During the 2018 holiday season, consumers expect to spend more than $1,000 on gifts, holiday food and decorations, and non-gift purchases (e.g., Black Friday deals), according to the National Retail Federation. With so much spending expected during the coming months, now would be an excellent opportunity for teaching your children good financial habits.
To help inspire you, we’ve prepared the following list of four good financial lessons you can teach your children over the coming months. But don’t forget that these are also good lessons for yourself, so remember to apply them in your own life if you aren’t yet doing so.
Article at a Glance
- The holidays provide the opportunity to teach your children important financial lessons that they will remember for the rest of their lives.
- Teaching your children about budgeting, the importance of shopping around, the difference between savings and debt, and the difference between consumption and investment are all possible during the holiday season.
- While you’re teaching your children these financial lessons, remember to apply them to your own finances to avoid trouble down the road.
- Four Financial Lessons You Can Teach Your Children This Holiday Season
- Reminder for Parents: Don’t Let the Christmas Spirit Put You in the Red
Four Financial Lessons You Can Teach Your Children This Holiday Season
1. Make a Budget
One of the most important skills that parents can teach their children is how to make a budget. Children don’t intuitively understand that money is a limited resource. For all they know, you actually do have a money tree hiding somewhere. The holidays are a good opportunity to introduce them to the concepts of scarcity and making your dollar go as far as it can.
For younger children, you might simply give them a gift allowance and help them figure out how to fit all the gifts they want to buy for others into that amount.
For older kids, it might be better to let them watch as you create a budget for yourself, showing how much of your income must be set aside for housing, utilities, groceries, and similar expenses, and how much that leaves over for holiday spending.
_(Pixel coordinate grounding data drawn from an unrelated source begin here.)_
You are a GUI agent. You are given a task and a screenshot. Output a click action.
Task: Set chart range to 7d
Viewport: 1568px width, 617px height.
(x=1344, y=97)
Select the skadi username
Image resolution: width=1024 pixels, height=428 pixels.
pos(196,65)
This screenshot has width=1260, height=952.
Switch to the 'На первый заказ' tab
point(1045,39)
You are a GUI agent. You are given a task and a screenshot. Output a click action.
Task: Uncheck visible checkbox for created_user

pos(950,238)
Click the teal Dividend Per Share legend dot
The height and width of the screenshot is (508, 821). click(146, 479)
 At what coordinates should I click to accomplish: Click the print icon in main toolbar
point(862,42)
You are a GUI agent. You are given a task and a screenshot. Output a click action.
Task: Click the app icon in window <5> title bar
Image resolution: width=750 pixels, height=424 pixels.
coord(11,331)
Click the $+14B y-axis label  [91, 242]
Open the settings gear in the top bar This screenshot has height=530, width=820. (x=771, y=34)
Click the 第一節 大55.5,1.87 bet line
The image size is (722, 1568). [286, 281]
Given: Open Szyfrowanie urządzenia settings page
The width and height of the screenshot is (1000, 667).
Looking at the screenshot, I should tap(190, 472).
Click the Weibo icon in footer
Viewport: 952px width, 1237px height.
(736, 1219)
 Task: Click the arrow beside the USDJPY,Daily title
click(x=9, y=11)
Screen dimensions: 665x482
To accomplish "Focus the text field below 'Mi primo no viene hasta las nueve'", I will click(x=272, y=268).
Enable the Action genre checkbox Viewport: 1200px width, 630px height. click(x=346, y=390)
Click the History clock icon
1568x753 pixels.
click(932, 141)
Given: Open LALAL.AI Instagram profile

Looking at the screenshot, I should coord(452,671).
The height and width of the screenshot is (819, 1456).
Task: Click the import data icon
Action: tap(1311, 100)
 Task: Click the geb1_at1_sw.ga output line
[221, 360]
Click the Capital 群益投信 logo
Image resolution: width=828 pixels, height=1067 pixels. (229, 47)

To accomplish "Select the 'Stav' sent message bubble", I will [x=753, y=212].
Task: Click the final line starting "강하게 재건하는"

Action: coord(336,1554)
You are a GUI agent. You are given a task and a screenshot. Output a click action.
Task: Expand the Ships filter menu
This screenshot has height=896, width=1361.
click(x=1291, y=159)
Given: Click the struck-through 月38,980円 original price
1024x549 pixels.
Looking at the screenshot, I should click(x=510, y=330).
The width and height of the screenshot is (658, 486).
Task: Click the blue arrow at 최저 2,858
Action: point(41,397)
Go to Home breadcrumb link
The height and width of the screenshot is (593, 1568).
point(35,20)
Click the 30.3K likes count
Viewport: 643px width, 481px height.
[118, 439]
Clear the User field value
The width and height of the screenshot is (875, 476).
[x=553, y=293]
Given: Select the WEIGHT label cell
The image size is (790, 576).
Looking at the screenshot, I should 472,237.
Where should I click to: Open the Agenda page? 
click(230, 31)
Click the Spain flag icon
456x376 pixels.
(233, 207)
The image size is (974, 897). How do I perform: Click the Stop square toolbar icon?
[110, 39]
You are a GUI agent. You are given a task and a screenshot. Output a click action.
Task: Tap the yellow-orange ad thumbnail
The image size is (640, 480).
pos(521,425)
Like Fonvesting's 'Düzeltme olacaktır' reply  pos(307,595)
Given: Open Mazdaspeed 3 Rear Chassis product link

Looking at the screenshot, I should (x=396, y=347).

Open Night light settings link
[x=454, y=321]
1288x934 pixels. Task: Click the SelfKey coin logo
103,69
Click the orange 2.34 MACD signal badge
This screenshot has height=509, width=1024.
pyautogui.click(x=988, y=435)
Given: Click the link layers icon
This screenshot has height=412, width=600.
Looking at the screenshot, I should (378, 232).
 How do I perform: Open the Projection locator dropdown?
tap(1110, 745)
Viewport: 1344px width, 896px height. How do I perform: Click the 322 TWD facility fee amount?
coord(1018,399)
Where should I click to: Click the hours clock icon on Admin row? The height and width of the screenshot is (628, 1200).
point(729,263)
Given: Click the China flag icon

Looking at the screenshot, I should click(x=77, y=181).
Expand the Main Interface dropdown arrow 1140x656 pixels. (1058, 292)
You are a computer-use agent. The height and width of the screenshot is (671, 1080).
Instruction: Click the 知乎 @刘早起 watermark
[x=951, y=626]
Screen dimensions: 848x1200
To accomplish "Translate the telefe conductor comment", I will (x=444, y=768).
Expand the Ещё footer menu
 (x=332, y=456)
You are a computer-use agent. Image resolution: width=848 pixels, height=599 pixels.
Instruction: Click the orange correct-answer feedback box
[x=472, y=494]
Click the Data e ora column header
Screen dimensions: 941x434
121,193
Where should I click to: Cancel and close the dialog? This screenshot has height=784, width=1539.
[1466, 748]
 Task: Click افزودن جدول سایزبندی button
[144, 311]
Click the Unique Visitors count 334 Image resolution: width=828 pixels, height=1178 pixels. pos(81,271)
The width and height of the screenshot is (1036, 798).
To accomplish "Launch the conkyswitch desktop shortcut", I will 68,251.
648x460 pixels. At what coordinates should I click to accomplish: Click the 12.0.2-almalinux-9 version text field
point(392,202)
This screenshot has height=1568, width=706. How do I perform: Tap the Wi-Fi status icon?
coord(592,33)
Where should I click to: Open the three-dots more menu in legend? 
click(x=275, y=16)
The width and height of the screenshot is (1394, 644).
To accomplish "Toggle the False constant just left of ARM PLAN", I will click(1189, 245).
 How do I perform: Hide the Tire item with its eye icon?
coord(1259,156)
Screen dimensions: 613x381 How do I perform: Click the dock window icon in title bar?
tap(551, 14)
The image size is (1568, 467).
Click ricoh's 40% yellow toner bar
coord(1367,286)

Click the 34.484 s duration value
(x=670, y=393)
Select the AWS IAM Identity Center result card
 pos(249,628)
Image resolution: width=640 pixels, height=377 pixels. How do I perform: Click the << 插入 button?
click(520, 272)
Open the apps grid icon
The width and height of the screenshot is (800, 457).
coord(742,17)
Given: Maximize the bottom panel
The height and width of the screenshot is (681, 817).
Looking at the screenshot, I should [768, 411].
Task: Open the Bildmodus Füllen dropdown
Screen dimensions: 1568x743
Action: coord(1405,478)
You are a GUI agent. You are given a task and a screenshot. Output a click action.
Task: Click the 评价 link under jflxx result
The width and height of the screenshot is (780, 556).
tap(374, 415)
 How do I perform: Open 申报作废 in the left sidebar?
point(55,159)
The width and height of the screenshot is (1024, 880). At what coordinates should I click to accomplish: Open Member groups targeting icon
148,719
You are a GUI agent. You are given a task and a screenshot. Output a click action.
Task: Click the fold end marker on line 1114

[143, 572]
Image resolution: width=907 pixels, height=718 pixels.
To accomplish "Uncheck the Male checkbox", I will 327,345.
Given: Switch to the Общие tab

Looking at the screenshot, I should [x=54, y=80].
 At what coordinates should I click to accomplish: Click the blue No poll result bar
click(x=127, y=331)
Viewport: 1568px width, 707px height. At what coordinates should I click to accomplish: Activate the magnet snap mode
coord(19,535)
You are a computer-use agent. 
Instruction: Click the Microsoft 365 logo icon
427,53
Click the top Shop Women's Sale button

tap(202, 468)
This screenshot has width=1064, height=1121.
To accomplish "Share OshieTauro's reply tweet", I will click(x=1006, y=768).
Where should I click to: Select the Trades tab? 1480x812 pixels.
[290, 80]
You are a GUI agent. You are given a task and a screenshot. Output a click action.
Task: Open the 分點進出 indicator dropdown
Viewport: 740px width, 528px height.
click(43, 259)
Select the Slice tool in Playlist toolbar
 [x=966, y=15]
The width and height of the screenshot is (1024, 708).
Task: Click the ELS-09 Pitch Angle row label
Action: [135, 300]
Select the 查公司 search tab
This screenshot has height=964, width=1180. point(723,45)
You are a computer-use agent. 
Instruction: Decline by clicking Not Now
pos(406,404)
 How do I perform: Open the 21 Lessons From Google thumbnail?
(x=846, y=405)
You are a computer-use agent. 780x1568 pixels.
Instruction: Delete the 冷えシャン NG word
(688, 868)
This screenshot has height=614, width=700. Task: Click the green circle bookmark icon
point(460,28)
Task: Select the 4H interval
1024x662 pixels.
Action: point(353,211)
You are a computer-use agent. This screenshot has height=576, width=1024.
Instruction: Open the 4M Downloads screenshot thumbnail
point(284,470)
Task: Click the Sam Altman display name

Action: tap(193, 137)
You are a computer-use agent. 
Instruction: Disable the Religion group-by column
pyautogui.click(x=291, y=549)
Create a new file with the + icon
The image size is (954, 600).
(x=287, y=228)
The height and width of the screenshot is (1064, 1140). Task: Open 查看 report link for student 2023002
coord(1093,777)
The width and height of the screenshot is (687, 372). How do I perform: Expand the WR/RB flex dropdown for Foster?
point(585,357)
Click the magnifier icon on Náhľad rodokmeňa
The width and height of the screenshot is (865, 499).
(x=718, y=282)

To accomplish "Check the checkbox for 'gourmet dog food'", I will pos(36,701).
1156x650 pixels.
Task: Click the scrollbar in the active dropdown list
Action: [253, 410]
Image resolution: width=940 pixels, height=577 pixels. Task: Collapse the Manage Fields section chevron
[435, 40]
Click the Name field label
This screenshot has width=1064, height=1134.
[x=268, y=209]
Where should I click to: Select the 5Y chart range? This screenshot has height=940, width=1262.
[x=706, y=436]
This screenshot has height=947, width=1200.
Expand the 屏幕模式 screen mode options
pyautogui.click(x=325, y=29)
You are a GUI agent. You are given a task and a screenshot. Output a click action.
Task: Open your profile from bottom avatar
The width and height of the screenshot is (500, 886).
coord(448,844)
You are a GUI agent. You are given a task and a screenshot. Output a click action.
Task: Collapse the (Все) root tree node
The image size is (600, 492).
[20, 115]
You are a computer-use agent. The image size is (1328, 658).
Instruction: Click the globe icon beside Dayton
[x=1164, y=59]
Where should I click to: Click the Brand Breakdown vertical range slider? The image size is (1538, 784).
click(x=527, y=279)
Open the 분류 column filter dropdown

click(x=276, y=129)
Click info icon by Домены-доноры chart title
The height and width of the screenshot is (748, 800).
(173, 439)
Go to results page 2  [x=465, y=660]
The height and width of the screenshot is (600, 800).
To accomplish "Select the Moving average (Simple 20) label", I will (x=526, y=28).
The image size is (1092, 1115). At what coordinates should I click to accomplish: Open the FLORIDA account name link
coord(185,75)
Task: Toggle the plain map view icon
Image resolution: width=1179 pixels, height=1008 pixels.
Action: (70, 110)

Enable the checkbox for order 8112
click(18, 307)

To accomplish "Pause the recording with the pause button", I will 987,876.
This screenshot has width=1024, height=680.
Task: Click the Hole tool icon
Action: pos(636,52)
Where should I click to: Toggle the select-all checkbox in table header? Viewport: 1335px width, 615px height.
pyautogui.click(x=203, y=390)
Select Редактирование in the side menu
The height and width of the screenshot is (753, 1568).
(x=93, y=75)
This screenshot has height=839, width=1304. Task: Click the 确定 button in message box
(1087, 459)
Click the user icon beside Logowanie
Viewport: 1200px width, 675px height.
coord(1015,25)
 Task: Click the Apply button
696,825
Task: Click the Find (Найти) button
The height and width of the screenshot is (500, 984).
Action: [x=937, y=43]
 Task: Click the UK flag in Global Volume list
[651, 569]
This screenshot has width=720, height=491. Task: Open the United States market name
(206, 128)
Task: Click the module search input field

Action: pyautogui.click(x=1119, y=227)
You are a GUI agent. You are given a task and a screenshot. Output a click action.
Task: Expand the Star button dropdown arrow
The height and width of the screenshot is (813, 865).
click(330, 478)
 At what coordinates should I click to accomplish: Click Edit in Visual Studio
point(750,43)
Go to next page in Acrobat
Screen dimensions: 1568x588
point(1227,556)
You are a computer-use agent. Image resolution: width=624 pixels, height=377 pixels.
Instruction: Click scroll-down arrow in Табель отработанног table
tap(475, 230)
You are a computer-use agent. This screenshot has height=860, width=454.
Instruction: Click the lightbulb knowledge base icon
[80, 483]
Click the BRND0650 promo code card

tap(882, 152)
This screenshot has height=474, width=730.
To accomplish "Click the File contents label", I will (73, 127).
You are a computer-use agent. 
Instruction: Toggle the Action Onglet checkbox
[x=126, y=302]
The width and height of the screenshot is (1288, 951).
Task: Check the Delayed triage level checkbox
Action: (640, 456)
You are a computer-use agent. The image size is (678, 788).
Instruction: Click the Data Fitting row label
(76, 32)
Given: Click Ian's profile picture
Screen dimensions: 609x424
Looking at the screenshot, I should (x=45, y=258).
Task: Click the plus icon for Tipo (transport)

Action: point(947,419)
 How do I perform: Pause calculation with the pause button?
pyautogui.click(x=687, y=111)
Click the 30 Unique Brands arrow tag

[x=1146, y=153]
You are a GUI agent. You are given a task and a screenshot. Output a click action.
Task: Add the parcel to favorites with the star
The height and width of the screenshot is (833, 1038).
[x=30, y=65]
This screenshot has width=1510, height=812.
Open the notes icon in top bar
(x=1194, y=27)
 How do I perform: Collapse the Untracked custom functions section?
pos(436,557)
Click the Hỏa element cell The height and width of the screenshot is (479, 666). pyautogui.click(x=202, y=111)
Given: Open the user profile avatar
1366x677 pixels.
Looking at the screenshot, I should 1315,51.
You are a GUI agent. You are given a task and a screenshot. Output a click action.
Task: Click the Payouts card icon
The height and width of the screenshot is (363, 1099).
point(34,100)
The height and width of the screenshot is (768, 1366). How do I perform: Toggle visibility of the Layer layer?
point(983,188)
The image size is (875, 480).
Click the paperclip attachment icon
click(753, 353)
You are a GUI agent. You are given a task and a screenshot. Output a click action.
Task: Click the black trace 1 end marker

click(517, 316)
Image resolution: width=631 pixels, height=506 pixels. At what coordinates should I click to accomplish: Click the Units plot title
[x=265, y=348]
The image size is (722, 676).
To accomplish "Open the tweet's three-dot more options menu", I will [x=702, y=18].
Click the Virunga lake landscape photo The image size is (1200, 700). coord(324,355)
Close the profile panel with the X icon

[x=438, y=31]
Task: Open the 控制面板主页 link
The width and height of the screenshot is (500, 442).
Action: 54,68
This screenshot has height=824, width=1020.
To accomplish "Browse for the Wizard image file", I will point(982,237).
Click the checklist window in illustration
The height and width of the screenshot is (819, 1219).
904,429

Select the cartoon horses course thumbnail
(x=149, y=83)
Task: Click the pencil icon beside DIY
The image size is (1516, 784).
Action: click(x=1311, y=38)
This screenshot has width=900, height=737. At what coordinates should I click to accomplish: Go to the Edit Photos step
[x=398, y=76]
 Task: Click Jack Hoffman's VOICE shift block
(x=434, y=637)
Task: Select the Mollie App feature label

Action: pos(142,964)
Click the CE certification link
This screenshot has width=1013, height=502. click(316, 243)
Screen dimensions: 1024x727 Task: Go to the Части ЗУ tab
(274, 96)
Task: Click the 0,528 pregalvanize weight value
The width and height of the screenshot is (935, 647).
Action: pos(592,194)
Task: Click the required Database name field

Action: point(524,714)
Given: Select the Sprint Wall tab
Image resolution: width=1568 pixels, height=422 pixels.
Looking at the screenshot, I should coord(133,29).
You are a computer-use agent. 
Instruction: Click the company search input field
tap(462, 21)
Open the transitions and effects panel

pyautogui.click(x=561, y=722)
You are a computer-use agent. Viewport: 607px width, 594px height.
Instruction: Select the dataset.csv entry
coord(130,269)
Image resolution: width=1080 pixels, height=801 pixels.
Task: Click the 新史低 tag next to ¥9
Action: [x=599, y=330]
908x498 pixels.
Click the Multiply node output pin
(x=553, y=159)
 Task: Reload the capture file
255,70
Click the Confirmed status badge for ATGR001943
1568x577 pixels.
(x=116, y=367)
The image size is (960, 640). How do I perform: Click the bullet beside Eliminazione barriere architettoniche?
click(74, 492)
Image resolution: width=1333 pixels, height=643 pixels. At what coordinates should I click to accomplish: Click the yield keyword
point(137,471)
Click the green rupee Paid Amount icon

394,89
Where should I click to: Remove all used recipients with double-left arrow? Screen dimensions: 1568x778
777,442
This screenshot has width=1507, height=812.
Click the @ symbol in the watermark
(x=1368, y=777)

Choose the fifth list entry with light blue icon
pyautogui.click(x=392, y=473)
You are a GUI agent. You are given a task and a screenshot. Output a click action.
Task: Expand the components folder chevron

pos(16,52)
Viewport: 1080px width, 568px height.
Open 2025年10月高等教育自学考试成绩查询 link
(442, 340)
2. Don’t Buy on Impulse, But Shop Around for the Best Deal
Another planning-related lesson for your children can be the need to shop around for the best deal. If a new PlayStation is in your budget this year, for example, don’t just run out and buy it from the first store you come across. Do some research online to find out what kinds of deals other sellers are offering.
Then, teach them to consider how best to use the savings they’ve realized by taking that approach. Maybe they can buy another gift, or maybe they can save the difference to use another time.
And speaking of saving:
3. Save For the Holidays Rather Than Relying on Credit
With proper planning, you can save money before the holidays to cover your holiday-related expenses. Without proper planning, you may feel pressure to spend on credit for the holidays to be able to do everything you were hoping to.
Walk your kids through the financial impact of the decision whether to buy using savings or credit. Teach them about interest rates, and how they can help you if you’re saving—or bury you if you’re spending on a credit card.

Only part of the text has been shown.